Task to complete: From the data, return each line holding the word "will".

Source material Start Marker

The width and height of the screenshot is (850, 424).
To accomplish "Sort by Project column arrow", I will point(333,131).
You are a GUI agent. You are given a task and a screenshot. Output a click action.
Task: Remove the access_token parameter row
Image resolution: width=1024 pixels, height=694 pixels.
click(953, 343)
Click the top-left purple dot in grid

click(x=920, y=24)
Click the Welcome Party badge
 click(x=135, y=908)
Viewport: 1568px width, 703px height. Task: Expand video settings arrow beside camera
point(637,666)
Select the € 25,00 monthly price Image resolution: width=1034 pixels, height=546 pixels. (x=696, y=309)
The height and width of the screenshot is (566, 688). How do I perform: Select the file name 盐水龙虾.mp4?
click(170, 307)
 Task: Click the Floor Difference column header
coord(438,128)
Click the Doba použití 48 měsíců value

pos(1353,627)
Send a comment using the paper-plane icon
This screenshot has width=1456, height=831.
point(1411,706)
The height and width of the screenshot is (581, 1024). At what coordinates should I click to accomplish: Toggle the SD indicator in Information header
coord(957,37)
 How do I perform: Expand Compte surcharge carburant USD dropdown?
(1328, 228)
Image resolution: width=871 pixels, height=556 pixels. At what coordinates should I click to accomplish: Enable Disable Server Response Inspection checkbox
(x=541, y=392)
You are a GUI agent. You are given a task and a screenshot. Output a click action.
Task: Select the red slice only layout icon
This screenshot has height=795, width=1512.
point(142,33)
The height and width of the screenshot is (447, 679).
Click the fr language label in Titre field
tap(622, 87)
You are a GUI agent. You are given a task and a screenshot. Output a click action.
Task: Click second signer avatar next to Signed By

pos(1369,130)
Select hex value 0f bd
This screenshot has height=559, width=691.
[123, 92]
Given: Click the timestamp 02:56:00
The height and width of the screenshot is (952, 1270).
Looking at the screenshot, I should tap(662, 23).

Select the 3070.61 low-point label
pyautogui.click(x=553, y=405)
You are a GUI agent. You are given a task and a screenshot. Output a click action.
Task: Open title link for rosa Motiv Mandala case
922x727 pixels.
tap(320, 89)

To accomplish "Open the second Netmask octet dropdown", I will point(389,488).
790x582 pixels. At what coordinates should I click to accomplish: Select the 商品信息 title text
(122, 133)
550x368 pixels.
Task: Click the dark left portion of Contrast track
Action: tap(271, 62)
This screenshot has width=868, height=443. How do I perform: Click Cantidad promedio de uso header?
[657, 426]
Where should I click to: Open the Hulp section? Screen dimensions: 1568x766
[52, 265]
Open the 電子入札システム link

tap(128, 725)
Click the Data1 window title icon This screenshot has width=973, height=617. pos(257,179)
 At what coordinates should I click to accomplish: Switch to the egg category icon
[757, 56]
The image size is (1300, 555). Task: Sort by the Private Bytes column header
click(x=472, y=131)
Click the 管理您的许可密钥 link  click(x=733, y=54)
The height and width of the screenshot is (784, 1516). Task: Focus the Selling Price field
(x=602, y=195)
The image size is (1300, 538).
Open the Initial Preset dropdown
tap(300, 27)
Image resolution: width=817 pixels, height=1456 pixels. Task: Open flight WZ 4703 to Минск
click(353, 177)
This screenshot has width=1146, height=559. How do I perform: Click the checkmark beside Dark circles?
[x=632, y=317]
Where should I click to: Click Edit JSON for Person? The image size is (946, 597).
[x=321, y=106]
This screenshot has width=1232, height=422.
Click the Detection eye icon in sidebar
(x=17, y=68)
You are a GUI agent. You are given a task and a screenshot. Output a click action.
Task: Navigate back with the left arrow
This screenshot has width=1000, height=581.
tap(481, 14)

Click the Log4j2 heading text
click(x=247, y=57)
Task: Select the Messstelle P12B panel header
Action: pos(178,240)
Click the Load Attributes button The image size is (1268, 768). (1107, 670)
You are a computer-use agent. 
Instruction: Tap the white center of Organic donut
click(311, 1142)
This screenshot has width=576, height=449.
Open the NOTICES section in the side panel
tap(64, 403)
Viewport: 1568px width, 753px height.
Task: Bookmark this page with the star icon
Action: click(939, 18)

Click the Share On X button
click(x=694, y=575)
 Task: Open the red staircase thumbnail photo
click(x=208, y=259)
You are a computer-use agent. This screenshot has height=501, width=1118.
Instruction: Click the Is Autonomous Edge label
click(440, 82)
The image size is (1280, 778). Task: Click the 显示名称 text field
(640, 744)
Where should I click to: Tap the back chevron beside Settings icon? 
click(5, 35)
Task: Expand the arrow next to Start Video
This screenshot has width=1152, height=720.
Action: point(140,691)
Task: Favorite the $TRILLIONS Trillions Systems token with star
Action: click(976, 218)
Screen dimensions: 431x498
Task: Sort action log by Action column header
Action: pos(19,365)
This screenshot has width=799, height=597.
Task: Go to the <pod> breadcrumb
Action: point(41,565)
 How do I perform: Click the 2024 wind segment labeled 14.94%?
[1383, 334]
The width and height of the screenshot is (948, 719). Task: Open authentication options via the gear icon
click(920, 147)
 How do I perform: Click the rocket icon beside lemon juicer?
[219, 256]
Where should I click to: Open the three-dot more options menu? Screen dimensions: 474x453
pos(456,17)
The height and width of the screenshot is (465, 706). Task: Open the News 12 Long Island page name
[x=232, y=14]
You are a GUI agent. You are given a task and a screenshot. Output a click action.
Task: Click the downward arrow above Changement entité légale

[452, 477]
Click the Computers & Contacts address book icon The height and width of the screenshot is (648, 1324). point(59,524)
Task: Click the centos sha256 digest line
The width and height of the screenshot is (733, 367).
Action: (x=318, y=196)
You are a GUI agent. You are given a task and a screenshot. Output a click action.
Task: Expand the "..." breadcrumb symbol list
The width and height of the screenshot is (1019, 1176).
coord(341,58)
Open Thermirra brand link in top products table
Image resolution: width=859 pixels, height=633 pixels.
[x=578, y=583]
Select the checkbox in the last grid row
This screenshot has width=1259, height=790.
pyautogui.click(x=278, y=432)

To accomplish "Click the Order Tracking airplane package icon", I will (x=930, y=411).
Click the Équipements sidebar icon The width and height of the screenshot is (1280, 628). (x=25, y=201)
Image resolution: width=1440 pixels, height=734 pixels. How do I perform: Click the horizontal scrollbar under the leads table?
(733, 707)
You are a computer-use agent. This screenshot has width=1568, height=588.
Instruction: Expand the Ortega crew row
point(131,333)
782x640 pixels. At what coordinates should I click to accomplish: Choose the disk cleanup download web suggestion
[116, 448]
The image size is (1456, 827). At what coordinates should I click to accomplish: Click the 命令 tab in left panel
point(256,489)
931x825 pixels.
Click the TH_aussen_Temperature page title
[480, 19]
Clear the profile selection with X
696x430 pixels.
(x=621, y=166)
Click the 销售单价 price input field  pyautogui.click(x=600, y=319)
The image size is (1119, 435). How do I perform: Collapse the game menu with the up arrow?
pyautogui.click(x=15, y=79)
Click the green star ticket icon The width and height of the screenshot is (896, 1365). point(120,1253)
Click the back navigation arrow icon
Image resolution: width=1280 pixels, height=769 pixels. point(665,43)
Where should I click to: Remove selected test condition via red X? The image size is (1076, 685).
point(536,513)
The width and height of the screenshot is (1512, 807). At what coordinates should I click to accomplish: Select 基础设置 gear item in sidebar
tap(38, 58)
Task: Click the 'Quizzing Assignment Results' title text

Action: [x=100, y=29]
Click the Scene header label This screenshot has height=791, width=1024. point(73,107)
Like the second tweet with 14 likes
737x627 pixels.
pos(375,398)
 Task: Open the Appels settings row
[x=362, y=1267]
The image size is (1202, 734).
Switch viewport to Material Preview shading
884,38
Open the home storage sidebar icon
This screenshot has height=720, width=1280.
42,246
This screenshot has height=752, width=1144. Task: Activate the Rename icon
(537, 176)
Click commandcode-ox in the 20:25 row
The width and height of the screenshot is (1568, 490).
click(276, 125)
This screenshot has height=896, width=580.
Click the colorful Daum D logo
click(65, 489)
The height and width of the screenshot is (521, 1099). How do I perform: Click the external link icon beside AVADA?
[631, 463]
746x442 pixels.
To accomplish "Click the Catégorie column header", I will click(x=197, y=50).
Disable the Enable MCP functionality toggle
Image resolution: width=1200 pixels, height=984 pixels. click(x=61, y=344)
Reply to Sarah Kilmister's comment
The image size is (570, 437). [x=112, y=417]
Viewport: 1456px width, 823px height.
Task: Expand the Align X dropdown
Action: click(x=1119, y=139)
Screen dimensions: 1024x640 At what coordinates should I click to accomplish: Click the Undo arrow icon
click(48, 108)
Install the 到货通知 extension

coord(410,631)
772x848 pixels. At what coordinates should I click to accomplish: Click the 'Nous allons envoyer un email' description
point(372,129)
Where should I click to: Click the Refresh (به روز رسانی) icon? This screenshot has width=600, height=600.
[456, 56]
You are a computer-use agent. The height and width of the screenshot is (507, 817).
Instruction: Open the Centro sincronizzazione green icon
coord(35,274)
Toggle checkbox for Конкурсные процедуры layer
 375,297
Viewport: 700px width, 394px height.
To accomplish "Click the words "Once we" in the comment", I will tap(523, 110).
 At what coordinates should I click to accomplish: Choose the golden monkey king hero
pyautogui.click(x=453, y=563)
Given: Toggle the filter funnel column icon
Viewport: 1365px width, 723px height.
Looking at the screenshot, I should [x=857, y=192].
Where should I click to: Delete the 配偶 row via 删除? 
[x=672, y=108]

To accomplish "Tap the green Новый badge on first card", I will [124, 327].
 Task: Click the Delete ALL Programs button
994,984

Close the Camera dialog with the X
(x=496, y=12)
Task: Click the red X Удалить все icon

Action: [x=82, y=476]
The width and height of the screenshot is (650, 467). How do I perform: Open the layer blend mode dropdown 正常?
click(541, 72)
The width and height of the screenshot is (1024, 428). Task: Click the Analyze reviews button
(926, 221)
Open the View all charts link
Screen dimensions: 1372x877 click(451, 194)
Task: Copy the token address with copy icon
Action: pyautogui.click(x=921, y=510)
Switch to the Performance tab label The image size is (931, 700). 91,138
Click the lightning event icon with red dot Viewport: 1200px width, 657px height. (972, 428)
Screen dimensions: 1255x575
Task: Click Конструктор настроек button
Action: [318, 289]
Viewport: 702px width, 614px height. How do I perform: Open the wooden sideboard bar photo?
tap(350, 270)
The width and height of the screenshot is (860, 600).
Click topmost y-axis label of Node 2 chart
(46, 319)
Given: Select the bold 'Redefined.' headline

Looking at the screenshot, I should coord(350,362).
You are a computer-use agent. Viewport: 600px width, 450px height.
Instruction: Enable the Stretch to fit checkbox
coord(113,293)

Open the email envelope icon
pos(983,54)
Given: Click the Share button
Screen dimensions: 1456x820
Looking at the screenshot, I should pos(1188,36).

Source material End Marker

Output below:
To accomplish "Sort by Project column arrow", I will point(333,131).
To accomplish "Open the second Netmask octet dropdown", I will point(389,488).
To accomplish "Click the Order Tracking airplane package icon", I will (x=930, y=411).
To accomplish "Click the Catégorie column header", I will click(x=197, y=50).
To accomplish "Click the words "Once we" in the comment", I will tap(523, 110).
To accomplish "Tap the green Новый badge on first card", I will [124, 327].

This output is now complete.